There are some limitations in this study. The heritability estimates might be influenced by shared environmental factors because the variance component approach did not account for these factors among family members. The SOLAR statistical program cannot count the genetic effects caused by gene–environment interactions. Therefore, the estimation of heritability is conservative.

In our study population, we found that BMI, waist circumference, and skin-fold thickness had heritabilities higher than that for WHR. This finding is in concert with the findings in several previous studies.2026,40 Heritability estimates ranged from 36% to 80% for BMI, from 37% to 49% for waist circumference, from 11% to 54% for skin-fold thickness, and from 6% to 42% for WHR. Among the aforementioned studies, only Pausova et al22 reported that WHR had a higher heritability than BMI. BMI represents total body size, waist circumference reflects central fat, skin-fold thickness is a parameter for subcutaneous fat, and WHR is used for body fat distribution. Therefore, the 4 phenotypes are related but may not be influenced by the same genetic factors. In our data, the ignorable environmental correlations between IMT and obesity phenotypes suggested that the same underlying genes play a major role on both types of traits.

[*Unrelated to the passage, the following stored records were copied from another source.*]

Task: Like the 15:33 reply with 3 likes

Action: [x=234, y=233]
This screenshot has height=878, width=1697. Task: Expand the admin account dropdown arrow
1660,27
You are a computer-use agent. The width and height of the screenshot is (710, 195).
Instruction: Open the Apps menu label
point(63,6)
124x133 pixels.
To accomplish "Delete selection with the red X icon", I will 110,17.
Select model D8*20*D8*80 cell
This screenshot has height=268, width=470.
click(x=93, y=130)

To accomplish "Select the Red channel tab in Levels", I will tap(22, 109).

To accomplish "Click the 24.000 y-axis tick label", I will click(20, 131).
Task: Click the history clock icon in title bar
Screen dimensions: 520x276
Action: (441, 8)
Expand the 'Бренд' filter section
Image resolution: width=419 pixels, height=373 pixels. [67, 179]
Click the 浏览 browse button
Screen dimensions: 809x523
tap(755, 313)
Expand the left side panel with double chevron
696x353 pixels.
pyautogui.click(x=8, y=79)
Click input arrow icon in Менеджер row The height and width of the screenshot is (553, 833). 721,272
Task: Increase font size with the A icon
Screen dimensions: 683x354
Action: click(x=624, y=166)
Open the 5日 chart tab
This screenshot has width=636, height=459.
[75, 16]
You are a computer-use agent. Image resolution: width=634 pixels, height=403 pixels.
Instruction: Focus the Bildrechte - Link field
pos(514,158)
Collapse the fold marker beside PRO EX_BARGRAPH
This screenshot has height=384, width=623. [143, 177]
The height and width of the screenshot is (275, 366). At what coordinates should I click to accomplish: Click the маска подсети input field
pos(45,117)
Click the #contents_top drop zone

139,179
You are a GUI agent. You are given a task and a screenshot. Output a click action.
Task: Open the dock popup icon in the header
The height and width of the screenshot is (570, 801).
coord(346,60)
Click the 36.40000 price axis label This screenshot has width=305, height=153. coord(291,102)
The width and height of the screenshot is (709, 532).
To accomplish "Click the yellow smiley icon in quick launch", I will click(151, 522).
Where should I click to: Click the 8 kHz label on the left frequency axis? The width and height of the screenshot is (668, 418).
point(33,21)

In conclusion, we report substantial heritability for m-IMT and M-IMT in the carotid artery except for the ICA IMT. The analyses for obesity phenotypes show that BMI, waist circumference, and skin-fold thickness have higher heritabilities than WHR. There is a significant genetic pleiotropic effect on obesity and IMT, which suggests that common genetic susceptibility may account for the higher prevalence of stroke and obesity in the Caribbean Hispanic population.

Acknowledgments

This work was supported by grants from the National Institute of Neurological Disorders and Stroke R01 NS NS40807 (S.-H.H.J., T.R., R.L.S., B.B.-A., E.A.S., N.P.), RO1 NS047655 (S.H.H.J., T.R., R.L.S., N.P.), and Irving General Clinical Research Center (2 M01 RR00645). Dr. Rundek was supported by the Goddess Fund for Stroke Research in Women. Hsiu-Fen Lin is supported by the Kaohsiung Medical University fellowship training grant. Min-Yu Lan is supported by the Chang Gung Memorial Hospital fellowship training grant. We thank all the staff and participants in the Northern Manhattan Family Study. There is no conflict of interest for any author.